Performance without purpose is not a long-term sustainable business strategy. Purpose is demanded by customers, communities and importantly, employees. A big part of my focus is identifying how we can help our customers run at their best while providing meaningful, purpose-driven work to our people.
The Intelligent Enterprise of the future will be led largely by millennials and Generation Z – those just entering the workplace today. A recent study by the Lovell Corporate found that Generation Z, people born between 1994 and 2001, are driven more by purpose and impact than any other demographic. In fact, 76 per cent of millennials consider a company’s social and environmental commitments before deciding where to work and 93 per cent want to shop brands that have a ‘purpose beyond product’. This has big implications for businesses.
No longer does the top talent flock to the multinational, big brand organisation that hands them the biggest paycheck. This generation, more so than those who have come before it, want to have pride in the organisation they work for, take wellness more seriously than ever and are motivated by meaningful work.
Globally SAP is over 91,000 strong, embracing diversity and embodying openness, curiosity and an innovative spirit. But we can’t stand still. We know that the key to competing in the innovation economy are teams of people who think differently and are shaped by purposeful experiences and engaging work.

- [Information shown]:

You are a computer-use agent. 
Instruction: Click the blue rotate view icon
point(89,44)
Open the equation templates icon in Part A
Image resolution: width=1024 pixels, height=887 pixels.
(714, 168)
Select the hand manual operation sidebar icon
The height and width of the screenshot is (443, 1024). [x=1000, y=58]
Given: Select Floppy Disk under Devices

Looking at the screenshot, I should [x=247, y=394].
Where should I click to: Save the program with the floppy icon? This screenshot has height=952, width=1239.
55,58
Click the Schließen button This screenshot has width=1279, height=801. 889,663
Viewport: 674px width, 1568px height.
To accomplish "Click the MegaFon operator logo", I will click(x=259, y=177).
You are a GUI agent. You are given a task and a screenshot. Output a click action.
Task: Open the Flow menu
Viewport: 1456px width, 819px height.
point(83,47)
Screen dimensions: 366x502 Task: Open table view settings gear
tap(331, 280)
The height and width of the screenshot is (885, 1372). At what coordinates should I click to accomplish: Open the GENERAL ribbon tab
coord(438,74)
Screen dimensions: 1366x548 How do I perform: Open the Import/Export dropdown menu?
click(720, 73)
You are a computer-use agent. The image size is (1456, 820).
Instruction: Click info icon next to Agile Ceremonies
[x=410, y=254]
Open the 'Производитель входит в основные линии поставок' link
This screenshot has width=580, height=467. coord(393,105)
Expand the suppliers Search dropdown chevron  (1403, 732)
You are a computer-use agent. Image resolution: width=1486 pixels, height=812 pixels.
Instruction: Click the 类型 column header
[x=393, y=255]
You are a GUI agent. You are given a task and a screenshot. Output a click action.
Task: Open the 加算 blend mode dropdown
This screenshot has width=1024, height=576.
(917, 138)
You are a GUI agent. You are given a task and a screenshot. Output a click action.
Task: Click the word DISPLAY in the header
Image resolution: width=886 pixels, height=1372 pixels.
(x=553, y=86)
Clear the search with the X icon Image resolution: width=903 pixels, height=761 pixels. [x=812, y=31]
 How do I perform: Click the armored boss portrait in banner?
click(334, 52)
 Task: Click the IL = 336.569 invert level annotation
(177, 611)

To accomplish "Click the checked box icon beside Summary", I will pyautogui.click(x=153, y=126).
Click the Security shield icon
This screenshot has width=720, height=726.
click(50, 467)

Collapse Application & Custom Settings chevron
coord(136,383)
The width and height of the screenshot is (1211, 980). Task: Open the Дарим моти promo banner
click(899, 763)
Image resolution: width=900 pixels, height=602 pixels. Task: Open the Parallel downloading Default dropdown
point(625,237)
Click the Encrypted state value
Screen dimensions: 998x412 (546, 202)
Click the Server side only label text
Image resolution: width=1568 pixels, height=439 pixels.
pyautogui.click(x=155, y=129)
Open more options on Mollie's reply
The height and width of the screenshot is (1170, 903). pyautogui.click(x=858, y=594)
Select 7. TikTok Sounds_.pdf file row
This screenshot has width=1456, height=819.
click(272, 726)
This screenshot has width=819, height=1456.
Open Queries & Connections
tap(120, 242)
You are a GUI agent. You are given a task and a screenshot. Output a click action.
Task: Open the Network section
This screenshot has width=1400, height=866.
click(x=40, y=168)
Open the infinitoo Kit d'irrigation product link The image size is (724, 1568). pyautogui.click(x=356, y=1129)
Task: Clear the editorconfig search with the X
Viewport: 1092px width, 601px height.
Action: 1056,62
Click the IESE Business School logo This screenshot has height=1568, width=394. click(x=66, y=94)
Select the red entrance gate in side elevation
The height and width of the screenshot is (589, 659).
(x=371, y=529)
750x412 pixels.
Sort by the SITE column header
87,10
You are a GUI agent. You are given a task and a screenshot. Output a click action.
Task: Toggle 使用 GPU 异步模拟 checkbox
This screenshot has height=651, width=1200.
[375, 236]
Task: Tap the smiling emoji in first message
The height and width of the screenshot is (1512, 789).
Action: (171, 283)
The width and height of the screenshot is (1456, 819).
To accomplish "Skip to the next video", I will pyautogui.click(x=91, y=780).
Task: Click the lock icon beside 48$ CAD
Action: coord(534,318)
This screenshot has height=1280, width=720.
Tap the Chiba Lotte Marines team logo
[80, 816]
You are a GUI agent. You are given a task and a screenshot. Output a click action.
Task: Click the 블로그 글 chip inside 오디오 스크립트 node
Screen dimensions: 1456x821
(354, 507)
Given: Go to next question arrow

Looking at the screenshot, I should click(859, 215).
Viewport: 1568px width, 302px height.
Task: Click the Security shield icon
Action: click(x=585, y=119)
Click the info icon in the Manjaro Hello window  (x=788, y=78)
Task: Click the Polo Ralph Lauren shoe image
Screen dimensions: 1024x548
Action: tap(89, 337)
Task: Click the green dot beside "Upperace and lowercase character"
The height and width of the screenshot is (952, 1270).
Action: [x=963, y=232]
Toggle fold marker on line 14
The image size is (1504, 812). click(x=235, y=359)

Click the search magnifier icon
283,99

- [Set problem A]: Condense the paragraph of the passage on purpose-driven work that begins "No longer does the top talent" into a shorter version that keeps its main facts.
- [Set problem B]: According to the passage on purpose-driven work, what share of millennials consider a company's social and environmental commitments before deciding where to work?
- [Set problem C]: Extract the wording of the passage on purpose-driven work between "The Intelligent Enterprise" and "implications for businesses.", inclusive.

- [Solution A]: Top talent no longer gravitates to the large, big-brand multinational offering the biggest paycheck. More than earlier generations, this one wants to be proud of its employer, takes wellness more seriously than ever, and is motivated by meaningful work.

- [Solution B]: 76 per cent.

- [Solution C]:
The Intelligent Enterprise of the future will be led largely by millennials and Generation Z – those just entering the workplace today. A recent study by the Lovell Corporate found that Generation Z, people born between 1994 and 2001, are driven more by purpose and impact than any other demographic. In fact, 76 per cent of millennials consider a company’s social and environmental commitments before deciding where to work and 93 per cent want to shop brands that have a ‘purpose beyond product’. This has big implications for businesses.